Background:  This year was supposed to be the year the
F-Bomb was all the way back, but he’s been less than dominant in his first two
starts.  His last start in Chicago
was marred by several walks, including two with the bases loaded.  It may not be much to worry about, and he
wasn’t especially wild in spring training. 
He’ll be looking to get back on track. 


Blue Jays: Roy
Halladay – 3.86 ERA, 14 IP, 11 H, 9 K, 3 BB, 2 HR

Background:  You can get everything you need to know about
Halladay from the Dugout Splinters in
the Twins Official Scorecard.  Just sit
back and enjoy this matchup.  It should
be significantly more enjoyable for you than it’ll be for the hitters. 

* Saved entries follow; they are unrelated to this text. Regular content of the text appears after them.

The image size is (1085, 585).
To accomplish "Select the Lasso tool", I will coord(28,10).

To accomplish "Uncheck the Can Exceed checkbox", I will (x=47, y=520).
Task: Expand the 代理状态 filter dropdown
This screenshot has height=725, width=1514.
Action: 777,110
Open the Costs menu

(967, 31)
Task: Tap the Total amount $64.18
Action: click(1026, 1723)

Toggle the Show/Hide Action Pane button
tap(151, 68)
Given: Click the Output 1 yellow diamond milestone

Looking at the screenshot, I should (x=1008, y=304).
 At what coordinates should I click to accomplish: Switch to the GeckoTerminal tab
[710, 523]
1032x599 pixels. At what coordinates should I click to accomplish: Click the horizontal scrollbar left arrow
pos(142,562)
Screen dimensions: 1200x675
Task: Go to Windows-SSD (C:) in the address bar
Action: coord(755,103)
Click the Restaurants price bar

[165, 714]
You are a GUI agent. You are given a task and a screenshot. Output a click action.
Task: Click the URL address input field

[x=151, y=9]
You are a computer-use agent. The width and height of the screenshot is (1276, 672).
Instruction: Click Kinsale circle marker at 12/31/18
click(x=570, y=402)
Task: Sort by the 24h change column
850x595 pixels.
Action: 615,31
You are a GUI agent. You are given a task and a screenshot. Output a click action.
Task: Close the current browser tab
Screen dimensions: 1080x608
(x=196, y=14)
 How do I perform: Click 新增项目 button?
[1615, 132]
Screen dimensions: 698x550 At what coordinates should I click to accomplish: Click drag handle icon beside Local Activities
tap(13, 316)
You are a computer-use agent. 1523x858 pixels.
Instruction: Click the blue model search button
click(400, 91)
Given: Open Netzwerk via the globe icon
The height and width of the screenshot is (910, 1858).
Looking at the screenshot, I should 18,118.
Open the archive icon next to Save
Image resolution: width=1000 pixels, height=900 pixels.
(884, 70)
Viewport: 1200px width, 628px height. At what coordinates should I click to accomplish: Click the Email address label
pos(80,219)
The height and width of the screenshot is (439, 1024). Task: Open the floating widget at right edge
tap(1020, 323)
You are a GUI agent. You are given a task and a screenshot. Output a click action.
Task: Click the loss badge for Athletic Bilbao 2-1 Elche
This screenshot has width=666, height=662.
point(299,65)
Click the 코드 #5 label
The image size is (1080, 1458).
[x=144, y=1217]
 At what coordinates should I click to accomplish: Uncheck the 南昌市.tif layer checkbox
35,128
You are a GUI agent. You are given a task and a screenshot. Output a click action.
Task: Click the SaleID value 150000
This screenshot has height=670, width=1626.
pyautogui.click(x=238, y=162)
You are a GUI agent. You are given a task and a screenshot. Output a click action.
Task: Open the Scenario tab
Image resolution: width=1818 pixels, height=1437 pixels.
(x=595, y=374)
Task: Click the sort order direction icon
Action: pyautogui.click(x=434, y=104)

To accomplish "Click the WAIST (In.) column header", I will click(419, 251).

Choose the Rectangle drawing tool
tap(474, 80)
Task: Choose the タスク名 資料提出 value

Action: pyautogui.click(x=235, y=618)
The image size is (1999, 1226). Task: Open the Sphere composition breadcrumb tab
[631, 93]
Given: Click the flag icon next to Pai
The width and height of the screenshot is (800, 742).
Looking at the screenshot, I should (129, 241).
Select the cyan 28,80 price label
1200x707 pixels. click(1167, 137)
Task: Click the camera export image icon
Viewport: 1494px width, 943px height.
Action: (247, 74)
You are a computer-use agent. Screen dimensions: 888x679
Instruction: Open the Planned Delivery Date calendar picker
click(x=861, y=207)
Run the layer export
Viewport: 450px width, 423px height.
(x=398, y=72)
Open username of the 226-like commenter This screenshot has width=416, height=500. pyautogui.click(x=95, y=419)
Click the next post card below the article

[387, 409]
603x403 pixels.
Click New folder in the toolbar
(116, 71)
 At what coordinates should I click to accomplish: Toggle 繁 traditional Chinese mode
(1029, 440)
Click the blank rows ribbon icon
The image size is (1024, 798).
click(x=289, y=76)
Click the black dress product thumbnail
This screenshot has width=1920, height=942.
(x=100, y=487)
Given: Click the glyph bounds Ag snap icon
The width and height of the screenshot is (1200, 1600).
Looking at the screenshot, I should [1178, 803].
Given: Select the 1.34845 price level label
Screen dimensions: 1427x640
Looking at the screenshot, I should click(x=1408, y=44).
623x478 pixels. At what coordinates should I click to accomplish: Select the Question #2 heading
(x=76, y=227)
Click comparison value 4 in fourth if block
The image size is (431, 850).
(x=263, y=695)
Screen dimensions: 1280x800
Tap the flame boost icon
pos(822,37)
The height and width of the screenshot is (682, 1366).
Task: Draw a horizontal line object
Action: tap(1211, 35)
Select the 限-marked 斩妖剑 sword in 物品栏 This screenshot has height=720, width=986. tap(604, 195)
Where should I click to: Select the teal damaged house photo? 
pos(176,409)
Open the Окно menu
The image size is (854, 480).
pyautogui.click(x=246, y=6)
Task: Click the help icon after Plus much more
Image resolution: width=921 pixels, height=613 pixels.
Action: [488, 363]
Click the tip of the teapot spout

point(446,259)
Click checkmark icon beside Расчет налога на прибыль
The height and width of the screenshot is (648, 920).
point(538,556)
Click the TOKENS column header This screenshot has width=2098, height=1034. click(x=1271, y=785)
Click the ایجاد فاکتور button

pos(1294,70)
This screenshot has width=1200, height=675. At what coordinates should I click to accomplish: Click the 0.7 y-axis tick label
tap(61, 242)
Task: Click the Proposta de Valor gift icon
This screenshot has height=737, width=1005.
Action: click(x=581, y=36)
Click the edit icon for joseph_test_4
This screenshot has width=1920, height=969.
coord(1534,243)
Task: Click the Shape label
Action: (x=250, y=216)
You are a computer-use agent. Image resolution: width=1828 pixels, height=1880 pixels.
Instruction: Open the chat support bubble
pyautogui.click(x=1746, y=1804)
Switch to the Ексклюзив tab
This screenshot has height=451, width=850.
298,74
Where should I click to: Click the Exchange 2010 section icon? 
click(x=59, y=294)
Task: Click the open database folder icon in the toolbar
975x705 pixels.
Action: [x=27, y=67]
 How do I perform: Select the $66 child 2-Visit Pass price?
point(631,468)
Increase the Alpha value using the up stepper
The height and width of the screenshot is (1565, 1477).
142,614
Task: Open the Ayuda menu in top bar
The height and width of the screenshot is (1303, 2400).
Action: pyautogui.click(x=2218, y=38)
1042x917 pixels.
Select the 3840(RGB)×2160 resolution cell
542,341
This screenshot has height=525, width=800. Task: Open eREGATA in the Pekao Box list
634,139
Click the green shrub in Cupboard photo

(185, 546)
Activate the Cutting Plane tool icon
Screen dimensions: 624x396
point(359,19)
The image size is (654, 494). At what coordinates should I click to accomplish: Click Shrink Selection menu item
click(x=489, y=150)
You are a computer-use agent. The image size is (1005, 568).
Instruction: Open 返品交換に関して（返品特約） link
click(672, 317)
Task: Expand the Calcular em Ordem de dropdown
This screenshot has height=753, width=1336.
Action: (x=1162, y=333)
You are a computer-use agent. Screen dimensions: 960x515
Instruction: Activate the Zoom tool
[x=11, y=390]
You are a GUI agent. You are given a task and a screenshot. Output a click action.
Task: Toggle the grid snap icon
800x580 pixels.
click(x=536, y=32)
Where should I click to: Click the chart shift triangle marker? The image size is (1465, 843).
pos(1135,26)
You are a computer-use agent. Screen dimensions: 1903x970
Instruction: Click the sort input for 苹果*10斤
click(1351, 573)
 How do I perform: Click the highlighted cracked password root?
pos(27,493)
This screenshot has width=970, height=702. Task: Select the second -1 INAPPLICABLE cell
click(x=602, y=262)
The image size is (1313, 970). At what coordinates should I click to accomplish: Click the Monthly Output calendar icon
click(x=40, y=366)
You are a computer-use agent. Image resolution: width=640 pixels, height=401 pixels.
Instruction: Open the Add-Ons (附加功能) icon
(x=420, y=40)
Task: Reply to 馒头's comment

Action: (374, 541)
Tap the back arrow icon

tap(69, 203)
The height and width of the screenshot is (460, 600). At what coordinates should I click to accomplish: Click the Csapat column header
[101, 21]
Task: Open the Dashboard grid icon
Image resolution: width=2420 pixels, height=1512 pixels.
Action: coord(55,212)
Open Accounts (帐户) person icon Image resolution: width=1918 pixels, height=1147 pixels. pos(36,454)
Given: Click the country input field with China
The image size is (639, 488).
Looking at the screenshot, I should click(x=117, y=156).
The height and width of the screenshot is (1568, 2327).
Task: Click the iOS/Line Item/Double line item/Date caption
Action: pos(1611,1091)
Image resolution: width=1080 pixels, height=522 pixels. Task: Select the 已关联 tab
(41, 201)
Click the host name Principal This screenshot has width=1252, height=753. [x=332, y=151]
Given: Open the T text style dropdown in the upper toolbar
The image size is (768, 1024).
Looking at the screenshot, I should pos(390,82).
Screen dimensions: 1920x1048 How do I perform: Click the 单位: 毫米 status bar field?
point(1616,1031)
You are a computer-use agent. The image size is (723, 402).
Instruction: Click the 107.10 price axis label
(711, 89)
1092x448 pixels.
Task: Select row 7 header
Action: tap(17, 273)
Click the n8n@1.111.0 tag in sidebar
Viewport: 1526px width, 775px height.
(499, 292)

4/9/09 Thursday – Twins vs. Mariners

Pitching Probables

Twins: Glen Perkins (2008): 4.41 ERA, 151 IP, 183 H, 74 K, 39 BB, 25 HR

Background: I don’t care if you are from Minnesota and left-handed – 183 hits in 151 inning is a little worrisome.  But it’s worth noting that a lot of that damage was done in September, which also raised his ERA almost a half run.  And that’s not too surprising considering the previous year he had been injured and thrown middle relief, tallying only 48 innings.

Watch For: Like most pitchers,  he’ll throw his fastball about 2/3 of the time.  Against left-handers he’ll split the rest between sliders and curveballs, while against right-handers he relies mostly on his changeup as his secondary pitch.  But when he falls behind in the count, the hitters should be looking for fastballs – he’ll throw it about 80% of the time. 

Mariners: Jarrod Washburn – 

Background: Call it The Left-Handed Battle of the St. Croix.  Perkins went to high school in Stillwater, while Washburn was born in LaCrosse, WI. 

the 34-year-old Washburn is pitching out the last year of a four-year $37.5 million contract that the Mariners threw his way in 2006.  Over those three years, he’s generally eaten innings, but hasn’t posted an ERA under 4.32.  He had a similar run for the Angels, but posted a 3.20 ERA in his last salary drive. 

Watch For: Lots of Twins have lots of history with Washburn, but few have much success.  Of the guys who have faced him ten times or more, none have hit better than .250.  And that list includes the heart of the Twins batting order – Crede (.250), Morneau (.200), Cuddyer (.182) and Mauer (.182).  On the other hand, Alexi Casilla(4 for 8) and Brendan Harris (3 for 7) have had some success.